The Final Word: (Note: This is my opinion, not yours. YMMV) I think this is a fantastic rpg, and I would probably play it over D&D if given a choice. A few reasons:
Open-ended skills allow a customization usually unseen in old-school gaming. And the more popular modern games lack this as well (I'm aware that Risus and PDQ have systems entirely based on this).
The Combat Matrix pits combat skill against combat skill, making battles seem more vibrant.
The Magic and spell point system are superior to Vancian systems, and are at least a nice start, and seem compatible with D&D at least on the surface. The flavor seems more true to what I'm familiar with.
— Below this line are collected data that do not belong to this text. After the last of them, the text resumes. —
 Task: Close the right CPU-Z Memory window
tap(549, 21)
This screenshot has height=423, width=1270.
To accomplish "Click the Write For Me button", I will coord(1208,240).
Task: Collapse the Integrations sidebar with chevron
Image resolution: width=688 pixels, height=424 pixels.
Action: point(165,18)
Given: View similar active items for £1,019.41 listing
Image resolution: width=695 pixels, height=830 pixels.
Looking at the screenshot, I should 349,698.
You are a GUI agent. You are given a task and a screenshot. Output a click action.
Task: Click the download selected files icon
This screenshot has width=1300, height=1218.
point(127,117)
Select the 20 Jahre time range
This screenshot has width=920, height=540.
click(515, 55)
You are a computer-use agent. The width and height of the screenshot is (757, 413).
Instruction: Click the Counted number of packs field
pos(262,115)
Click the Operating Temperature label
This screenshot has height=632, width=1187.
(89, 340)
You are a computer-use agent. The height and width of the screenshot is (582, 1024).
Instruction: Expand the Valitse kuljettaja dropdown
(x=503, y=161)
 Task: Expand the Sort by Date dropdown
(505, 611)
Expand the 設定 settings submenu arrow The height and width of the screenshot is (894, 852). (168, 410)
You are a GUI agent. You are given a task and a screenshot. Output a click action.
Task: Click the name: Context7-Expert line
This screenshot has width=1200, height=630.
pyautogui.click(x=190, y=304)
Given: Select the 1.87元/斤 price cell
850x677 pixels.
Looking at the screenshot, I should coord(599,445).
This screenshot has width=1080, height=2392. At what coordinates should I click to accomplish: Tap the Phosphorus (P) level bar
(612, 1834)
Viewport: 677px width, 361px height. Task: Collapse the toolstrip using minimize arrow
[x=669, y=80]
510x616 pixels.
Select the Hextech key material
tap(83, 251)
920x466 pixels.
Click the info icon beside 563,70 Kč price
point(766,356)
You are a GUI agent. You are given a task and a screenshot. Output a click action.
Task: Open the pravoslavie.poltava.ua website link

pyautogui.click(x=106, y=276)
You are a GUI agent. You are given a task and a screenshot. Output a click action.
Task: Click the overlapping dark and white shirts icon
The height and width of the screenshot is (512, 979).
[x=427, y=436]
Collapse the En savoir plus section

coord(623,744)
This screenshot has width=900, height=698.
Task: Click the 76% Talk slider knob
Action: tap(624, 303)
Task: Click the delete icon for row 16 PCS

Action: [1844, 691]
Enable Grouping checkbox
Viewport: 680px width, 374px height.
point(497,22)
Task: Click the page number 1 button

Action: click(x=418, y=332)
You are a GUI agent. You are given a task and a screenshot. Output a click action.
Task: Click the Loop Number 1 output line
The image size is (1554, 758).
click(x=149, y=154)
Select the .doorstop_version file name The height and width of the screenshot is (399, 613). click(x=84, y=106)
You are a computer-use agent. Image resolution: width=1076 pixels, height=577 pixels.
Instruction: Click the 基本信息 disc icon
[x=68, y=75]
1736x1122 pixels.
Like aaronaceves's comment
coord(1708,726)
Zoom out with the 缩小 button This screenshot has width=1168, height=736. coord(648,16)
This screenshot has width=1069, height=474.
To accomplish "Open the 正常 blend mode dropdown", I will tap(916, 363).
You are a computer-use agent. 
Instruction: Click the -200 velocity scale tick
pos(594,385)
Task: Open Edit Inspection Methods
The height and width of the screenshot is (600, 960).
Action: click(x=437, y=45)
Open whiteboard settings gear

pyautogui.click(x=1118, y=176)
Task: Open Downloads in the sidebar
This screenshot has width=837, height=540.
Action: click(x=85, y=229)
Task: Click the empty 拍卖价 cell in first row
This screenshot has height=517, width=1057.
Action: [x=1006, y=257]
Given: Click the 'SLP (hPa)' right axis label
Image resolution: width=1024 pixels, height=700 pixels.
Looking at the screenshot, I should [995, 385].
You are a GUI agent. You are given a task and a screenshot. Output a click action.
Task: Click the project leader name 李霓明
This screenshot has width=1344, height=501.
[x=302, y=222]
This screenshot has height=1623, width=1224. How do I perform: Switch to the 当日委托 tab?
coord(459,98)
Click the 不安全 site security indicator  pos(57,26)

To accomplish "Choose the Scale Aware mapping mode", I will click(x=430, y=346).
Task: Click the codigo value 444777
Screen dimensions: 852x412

The Hit Dice mechanic has a great philosophy behind it -- it's the hero (not his stuff) that makes him great. It helps make a more cinematic game, one that doesn't saddle a character with lousy damage because of weapon choice. Weapons can be selected with aesthetics in mind rather than "because this does more damage."
There is not a rule for everything. This hails back to the days when you had to be clever, not a rules lawyer.


(read entire review at http://www.rpg.net/reviews/archive/14/14768.phtml )

So if you know someone who is into retro gaming and doesn’t have this on their shelf yet it’s a fairly inexpensive item that might get you a big hug and smile.